Where does TheManki fit, and how do you start?
If reading this has convinced you that owning your customer and running clean omnichannel is the right direction, the honest challenge is stitching all these pieces together: website, app, WhatsApp, ONDC, marketplaces, payments, logistics, inventory, POS, and accounts. Doing it well is exactly the kind of engineering work TheManki was built for.
TheManki is an India-based custom software, ERP, and automation company that helps SMB owners move from renting space on someone else's platform to running a business they control. Our tagline, Engineering Business Evolution, is about precisely this shift: from scattered tools and lost margin to one connected system that scales with you.
For sellers, that comes together in Manki Commerce AI, our AI-powered omnichannel ecommerce solution. It brings your storefront, mobile app, and WhatsApp commerce into one place, uses AI to generate product images, video, and SEO-ready content, and keeps payments, logistics, inventory, POS, and your ONDC and marketplace channels in sync from a single dashboard, so you sell everywhere while managing one system.
The best first step is a conversation about your specific products, margins, and channels, with no obligation. Message us on WhatsApp at +91 70022 08642 to book a free strategy call, and we will map out what selling direct could look like for your business, and what it could save you.
Frequently asked questions
What is ONDC and how is it different from a normal marketplace?
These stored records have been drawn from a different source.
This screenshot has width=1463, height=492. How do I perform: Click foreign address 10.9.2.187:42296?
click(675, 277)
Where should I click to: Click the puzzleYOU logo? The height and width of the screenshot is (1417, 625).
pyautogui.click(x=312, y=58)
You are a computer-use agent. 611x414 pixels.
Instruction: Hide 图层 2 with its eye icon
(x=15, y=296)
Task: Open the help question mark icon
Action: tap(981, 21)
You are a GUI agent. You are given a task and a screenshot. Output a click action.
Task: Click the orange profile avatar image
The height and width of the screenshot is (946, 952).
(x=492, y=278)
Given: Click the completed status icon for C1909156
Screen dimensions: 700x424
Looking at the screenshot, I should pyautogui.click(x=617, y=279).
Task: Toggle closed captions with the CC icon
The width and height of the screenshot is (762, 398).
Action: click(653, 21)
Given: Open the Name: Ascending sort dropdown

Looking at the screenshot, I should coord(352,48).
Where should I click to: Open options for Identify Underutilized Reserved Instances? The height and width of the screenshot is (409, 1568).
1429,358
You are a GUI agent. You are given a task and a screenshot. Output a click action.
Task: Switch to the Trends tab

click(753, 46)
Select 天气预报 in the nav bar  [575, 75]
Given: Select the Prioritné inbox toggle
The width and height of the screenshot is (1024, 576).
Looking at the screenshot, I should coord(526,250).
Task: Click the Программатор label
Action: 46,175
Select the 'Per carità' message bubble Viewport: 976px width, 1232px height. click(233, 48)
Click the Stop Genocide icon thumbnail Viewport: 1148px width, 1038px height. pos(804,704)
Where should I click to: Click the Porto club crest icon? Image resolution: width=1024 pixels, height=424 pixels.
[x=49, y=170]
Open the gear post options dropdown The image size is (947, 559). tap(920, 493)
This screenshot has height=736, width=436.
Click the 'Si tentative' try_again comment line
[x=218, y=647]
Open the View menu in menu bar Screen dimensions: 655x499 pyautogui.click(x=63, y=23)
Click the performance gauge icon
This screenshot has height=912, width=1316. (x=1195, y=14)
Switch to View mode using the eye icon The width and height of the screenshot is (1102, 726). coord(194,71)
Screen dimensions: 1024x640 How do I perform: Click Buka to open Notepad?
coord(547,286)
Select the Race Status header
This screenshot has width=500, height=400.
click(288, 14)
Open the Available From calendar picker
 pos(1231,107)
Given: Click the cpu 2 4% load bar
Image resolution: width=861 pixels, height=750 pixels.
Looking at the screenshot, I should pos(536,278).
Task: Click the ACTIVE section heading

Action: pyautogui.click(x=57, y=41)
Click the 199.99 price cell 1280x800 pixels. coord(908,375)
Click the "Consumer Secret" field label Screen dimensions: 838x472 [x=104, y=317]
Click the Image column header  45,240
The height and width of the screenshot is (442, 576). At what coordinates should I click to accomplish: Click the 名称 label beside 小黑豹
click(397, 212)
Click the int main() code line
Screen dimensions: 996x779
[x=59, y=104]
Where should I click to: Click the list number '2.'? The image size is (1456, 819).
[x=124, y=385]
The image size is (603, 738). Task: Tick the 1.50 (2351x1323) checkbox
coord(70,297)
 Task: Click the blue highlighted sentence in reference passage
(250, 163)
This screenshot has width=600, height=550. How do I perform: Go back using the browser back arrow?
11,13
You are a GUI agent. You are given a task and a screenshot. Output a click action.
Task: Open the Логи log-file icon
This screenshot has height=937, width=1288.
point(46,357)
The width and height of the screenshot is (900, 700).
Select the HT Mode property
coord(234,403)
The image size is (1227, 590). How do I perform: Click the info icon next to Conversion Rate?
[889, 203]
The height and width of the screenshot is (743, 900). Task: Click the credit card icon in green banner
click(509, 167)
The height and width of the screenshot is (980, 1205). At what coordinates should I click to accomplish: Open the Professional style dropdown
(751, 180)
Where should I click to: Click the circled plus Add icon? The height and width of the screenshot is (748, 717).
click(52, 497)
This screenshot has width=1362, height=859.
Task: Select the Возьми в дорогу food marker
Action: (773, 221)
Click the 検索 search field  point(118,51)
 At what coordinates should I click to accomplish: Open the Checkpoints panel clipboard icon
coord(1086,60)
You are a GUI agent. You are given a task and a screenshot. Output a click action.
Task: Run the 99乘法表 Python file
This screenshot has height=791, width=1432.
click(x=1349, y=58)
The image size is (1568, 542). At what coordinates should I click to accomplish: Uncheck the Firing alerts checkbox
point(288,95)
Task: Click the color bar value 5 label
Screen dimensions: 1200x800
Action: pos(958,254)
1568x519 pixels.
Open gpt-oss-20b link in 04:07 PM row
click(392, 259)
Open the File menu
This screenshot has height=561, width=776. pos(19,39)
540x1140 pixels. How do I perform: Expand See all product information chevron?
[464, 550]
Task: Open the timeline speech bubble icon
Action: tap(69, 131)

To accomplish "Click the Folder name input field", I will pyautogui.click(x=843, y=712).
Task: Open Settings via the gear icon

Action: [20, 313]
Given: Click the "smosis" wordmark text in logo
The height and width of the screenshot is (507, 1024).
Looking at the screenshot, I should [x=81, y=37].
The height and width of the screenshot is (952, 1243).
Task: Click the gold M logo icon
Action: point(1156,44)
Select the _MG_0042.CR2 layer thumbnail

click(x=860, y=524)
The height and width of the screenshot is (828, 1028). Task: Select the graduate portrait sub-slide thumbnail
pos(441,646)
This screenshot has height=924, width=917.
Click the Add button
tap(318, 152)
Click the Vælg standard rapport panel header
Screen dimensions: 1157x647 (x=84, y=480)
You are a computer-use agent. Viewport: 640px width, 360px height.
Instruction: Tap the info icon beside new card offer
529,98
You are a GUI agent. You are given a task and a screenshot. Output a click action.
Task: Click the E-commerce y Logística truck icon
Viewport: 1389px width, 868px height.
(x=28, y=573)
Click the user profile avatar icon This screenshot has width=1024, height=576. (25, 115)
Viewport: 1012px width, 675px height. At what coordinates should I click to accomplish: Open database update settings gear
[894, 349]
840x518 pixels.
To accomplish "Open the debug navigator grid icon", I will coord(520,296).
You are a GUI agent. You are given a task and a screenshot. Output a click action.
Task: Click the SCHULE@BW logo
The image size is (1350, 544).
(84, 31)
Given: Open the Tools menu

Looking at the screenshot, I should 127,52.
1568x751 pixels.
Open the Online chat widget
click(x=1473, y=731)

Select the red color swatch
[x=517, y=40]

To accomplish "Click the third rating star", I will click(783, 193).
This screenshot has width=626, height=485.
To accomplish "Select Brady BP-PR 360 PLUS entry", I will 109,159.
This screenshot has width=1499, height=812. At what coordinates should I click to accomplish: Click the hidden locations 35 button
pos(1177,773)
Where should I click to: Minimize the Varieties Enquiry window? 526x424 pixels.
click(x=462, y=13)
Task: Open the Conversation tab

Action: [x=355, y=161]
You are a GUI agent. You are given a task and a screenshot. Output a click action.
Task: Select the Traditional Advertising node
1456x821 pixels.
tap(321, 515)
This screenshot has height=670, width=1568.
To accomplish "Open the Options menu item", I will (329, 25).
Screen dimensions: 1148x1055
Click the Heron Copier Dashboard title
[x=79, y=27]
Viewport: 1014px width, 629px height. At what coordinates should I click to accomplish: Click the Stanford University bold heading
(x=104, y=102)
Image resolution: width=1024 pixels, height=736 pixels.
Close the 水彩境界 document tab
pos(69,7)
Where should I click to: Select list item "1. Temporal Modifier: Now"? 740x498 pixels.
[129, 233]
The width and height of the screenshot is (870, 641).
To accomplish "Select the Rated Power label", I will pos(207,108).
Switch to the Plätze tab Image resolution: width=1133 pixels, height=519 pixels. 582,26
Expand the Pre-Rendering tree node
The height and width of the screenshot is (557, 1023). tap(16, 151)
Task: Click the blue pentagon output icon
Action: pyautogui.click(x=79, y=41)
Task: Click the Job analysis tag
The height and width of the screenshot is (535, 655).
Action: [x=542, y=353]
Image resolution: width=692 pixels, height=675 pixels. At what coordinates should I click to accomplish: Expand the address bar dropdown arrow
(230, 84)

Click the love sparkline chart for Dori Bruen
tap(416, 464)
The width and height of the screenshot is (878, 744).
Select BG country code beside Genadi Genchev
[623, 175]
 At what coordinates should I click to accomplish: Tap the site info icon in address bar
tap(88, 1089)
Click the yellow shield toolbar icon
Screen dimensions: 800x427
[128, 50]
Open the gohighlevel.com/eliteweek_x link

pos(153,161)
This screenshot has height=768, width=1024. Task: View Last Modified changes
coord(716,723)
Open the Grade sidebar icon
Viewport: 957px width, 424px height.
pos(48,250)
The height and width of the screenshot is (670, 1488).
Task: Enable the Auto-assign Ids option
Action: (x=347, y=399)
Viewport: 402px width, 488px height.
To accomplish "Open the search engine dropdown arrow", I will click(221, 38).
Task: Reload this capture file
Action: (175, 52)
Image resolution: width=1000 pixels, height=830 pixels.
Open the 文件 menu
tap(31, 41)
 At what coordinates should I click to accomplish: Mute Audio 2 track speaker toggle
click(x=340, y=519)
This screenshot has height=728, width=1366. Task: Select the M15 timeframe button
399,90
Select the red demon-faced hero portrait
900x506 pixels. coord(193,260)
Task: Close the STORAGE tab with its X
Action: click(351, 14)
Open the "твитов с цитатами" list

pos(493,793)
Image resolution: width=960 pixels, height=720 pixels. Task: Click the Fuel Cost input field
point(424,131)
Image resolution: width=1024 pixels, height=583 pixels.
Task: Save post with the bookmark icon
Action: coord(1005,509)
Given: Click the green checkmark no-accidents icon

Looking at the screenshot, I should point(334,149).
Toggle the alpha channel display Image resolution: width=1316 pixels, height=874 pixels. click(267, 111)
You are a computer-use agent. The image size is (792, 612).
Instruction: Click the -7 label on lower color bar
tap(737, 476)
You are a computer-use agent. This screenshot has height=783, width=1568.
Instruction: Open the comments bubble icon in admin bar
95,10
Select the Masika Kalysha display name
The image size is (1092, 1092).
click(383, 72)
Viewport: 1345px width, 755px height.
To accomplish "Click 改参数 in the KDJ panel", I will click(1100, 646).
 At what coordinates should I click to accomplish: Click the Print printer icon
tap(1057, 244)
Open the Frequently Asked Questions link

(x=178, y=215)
ONDC, the Open Network for Digital Commerce, is an open, government-backed network rather than a single marketplace. Like UPI did for payments, it lets a buyer on one app discover and order from a seller on another. Instead of one platform controlling everything, discovery, logistics, and payments become interoperable services, giving small sellers more reach and more control over their margin.
Is D2C ecommerce in India cheaper than selling on marketplaces?
It depends on the sale. Marketplaces charge commissions, closing fees, shipping, ad costs, and return charges that can consume most of your margin. D2C channels you own, your website, app, and WhatsApp, have no marketplace commission, so repeat buyers are far more profitable there. The usual best strategy is to use marketplaces for discovery and D2C for retention.
Do I need a website, an app, and WhatsApp, or can I start with one?
You can start with one. Many Indian SMBs begin with WhatsApp commerce because buyers already use it and it converts quickly. A website adds SEO-driven free traffic and a full catalogue, while an app helps loyalty for repeat-purchase categories. The important thing is that whichever channels you use share one catalogue, inventory, and order list.
How do payments and delivery work for an Indian D2C store?
For payments, a gateway like Razorpay lets you accept UPI, cards, net banking, wallets, and EMI through one integration, with money settling to your bank. For delivery, aggregators such as Shiprocket or Delhivery connect you to many couriers through one dashboard, picking the best option per pincode and sharing tracking automatically. Cash on delivery and GST invoicing fit into the same flow.
Can I manage my own store, ONDC, and marketplaces without doing everything separately?
Yes, with a connected omnichannel system. One catalogue and inventory feed publishes to every channel, all orders land in one inbox, and price or stock updates reflect everywhere automatically. This prevents overselling and manual re-entry. TheManki's Manki Commerce AI is built to run your store, ONDC, and marketplaces from a single dashboard for exactly this reason.